Recently I have been working on an PDF Viewer. Basically a desktop application that has the ability to launch a PDF file. Previously the application relied on integration with Adobe and a hefty license fee.
So an open source PDF viewer was required. Step up pdf.js. This project is fantastic. It's regularly updated and has great support. The fact that its created by Mozilla developers is also reassuring.

PDF.js - How It Works

PDF.js is a HTML 5 project and powered by javascript that basically takes a PDF document and copies the content into a HTML layer that is set on top of the PDF. This is quite clever as this now allows functionality like text selection to be enabled because you are basically selecting a div on top of the PDF. The project comes with a viewer.aspx file where this HTML layer is dynamically added. You can see it in action. To get it running you just drop the files into your project and add the references to the javascript file into your viewer HTML page. There are plenty of examples out there to get a basic viewer up and running.

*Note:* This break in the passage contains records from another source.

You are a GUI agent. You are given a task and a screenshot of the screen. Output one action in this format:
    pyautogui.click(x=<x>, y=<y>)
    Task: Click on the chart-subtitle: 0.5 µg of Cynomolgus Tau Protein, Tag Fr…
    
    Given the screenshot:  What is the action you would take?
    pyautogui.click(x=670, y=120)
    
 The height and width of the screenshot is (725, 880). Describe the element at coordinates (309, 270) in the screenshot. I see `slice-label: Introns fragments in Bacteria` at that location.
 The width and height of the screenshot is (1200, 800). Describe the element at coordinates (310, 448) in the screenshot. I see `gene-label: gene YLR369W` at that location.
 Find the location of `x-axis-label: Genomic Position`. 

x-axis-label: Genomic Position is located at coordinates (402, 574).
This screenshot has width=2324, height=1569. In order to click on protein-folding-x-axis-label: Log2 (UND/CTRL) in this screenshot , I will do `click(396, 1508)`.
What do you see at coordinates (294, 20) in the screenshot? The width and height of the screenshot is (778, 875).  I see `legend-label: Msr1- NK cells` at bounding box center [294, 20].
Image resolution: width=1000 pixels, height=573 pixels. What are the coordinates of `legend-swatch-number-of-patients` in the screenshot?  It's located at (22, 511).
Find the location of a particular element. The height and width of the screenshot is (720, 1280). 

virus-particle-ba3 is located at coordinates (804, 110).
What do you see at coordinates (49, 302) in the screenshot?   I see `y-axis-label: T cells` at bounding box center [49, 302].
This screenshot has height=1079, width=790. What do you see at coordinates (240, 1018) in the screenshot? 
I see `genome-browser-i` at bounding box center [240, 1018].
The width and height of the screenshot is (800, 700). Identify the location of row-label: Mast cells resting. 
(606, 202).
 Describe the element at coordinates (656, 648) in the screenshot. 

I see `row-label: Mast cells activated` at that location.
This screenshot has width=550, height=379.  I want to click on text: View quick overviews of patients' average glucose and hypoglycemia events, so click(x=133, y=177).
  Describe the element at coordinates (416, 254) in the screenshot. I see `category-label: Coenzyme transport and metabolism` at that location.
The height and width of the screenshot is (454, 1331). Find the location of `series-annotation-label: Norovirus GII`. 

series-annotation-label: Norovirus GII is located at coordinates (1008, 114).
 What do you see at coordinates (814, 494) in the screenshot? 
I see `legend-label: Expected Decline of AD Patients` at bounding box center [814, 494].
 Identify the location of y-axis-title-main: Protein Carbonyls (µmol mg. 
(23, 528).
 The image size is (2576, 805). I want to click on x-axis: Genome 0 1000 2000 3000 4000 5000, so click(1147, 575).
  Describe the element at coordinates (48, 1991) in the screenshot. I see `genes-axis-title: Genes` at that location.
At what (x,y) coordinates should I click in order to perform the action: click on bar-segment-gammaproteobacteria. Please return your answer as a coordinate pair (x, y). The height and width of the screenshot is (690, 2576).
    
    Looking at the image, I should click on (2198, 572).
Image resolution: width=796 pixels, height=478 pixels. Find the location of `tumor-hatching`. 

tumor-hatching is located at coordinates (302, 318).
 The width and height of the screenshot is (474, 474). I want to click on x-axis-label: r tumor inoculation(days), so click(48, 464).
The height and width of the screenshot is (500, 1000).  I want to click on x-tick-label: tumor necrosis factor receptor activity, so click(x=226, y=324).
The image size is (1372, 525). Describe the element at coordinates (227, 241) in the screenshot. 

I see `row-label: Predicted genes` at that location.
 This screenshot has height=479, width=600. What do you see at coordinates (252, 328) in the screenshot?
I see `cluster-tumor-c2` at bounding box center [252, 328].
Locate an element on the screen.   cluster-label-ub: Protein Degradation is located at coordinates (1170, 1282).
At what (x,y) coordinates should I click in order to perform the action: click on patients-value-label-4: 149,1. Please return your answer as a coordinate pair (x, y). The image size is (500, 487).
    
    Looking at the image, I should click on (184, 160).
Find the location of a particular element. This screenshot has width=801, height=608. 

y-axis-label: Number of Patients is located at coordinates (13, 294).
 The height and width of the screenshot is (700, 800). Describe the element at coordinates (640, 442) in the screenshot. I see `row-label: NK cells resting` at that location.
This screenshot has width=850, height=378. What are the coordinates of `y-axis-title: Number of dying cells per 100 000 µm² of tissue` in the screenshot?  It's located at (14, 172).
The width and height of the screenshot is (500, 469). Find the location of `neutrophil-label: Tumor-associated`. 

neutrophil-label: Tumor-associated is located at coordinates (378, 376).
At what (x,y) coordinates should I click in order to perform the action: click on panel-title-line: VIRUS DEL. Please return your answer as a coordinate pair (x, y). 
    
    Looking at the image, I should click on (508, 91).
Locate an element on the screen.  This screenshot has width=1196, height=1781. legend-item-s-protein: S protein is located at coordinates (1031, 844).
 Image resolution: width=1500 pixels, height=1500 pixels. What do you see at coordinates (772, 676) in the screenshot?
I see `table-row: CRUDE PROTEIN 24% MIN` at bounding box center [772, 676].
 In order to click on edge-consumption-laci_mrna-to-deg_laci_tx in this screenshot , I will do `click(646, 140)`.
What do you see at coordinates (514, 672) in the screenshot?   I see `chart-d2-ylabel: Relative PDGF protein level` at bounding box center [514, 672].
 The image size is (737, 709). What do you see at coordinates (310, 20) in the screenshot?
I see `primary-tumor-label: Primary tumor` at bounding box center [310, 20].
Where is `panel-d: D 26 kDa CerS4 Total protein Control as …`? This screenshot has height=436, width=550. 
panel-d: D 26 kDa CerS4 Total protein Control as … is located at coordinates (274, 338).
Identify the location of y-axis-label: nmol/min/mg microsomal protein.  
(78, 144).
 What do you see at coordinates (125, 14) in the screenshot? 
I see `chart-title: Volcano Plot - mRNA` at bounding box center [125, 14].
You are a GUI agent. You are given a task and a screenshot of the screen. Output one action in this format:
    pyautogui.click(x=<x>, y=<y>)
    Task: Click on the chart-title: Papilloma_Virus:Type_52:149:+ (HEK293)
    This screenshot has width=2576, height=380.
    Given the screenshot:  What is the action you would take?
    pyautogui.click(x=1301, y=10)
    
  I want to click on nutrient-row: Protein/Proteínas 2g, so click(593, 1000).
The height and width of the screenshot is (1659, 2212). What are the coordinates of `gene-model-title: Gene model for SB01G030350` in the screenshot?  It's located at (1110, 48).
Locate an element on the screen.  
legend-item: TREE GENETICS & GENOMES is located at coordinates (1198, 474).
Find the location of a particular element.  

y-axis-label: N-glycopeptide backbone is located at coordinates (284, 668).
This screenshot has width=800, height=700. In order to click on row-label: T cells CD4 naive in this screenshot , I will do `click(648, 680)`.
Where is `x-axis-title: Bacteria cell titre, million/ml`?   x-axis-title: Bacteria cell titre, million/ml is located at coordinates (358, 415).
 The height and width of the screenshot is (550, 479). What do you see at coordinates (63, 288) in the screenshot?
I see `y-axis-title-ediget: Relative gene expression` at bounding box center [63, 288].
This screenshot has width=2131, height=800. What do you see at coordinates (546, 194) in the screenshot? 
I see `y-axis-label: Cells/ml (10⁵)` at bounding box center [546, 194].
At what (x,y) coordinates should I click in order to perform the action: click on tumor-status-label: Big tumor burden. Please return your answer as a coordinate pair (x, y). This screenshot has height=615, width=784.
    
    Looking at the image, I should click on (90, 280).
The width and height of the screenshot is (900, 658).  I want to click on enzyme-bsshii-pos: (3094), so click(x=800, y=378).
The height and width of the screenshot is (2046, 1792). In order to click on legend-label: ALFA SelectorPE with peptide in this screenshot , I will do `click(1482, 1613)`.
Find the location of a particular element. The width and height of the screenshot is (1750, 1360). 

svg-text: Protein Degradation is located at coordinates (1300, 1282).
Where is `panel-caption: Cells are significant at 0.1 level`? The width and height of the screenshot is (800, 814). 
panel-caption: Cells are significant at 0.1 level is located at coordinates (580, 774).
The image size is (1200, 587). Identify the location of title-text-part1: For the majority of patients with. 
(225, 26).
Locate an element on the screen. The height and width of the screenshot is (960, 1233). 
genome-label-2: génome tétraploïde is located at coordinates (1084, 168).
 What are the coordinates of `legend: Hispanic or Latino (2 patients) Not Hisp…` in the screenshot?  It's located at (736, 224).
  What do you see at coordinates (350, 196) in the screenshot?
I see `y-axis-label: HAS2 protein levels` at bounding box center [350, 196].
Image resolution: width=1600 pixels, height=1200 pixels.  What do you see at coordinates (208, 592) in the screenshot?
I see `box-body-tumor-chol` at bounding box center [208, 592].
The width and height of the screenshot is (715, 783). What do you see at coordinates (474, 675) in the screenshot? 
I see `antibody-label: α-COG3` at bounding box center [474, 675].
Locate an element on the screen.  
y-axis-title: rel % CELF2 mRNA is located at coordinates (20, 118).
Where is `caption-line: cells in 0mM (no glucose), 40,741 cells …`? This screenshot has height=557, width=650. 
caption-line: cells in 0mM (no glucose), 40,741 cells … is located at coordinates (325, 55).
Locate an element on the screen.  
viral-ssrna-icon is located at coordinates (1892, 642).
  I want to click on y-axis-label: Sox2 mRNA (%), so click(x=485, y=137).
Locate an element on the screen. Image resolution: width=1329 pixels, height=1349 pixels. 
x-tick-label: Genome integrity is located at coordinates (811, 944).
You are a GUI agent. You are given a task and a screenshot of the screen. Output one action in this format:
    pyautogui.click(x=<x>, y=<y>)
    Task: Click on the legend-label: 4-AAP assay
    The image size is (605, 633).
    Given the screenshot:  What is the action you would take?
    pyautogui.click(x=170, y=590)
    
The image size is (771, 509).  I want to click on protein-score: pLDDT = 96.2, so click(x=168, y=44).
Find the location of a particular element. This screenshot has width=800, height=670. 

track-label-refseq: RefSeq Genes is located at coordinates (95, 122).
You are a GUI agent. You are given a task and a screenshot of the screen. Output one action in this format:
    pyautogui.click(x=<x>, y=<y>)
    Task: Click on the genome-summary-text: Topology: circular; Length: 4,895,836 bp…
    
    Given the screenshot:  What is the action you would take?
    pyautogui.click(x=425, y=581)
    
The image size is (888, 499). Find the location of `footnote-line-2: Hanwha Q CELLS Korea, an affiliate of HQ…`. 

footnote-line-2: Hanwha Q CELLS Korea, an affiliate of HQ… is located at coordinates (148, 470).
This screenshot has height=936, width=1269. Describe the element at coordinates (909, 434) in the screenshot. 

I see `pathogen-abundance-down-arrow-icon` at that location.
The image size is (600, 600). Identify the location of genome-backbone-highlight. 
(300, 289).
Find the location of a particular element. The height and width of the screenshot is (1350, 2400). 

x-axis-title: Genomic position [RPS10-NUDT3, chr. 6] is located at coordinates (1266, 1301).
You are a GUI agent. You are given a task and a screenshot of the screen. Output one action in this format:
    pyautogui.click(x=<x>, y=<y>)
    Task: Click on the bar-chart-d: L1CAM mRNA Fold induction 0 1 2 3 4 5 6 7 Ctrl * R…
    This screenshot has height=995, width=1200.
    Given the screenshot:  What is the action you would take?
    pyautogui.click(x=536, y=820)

PDF.js is an online PDF viewer, designed for viewing PDFs on the web. My requirement was to create an offline viewer. So at this point I had a HTML page which could render PDFs online. To make this work offline for a desktop application I needed the ability to render HTML in a browser control. A free browser control. Step up open source project number 2.

Chromium Embedded Framework

CEF. Or Chromium Embedded Framework. This is a web browser control based on the Google Chromium project. The base framework includes C and C++ programming interfaces exposed via native libraries that insulate the host application from Chromium and WebKit implementation details. It provides close integration between the browser control and the host application including support for custom plugins, protocols, JavaScript objects and JavaScript extensions. The host application can optionally control resource loading, navigation, context menus, printing and more, while taking advantage of the same performance and HTML5 technologies available in the Google Chrome Web browser. Now I'm not a C or C++ developer, so I used a project called cefglue, which is a .NET wrapper for CEF. CEF allows you to pass in a URL and loads it into the chromium browser control.

So I converted my viewer.aspx into a HTML page. I then pass this page into the cef browser, which then renders it and runs the pdf.js javascript. Voila! My PDF is now displayed in a control that can run offline.

At some point I will create a post with some code which will maybe make this post understandable.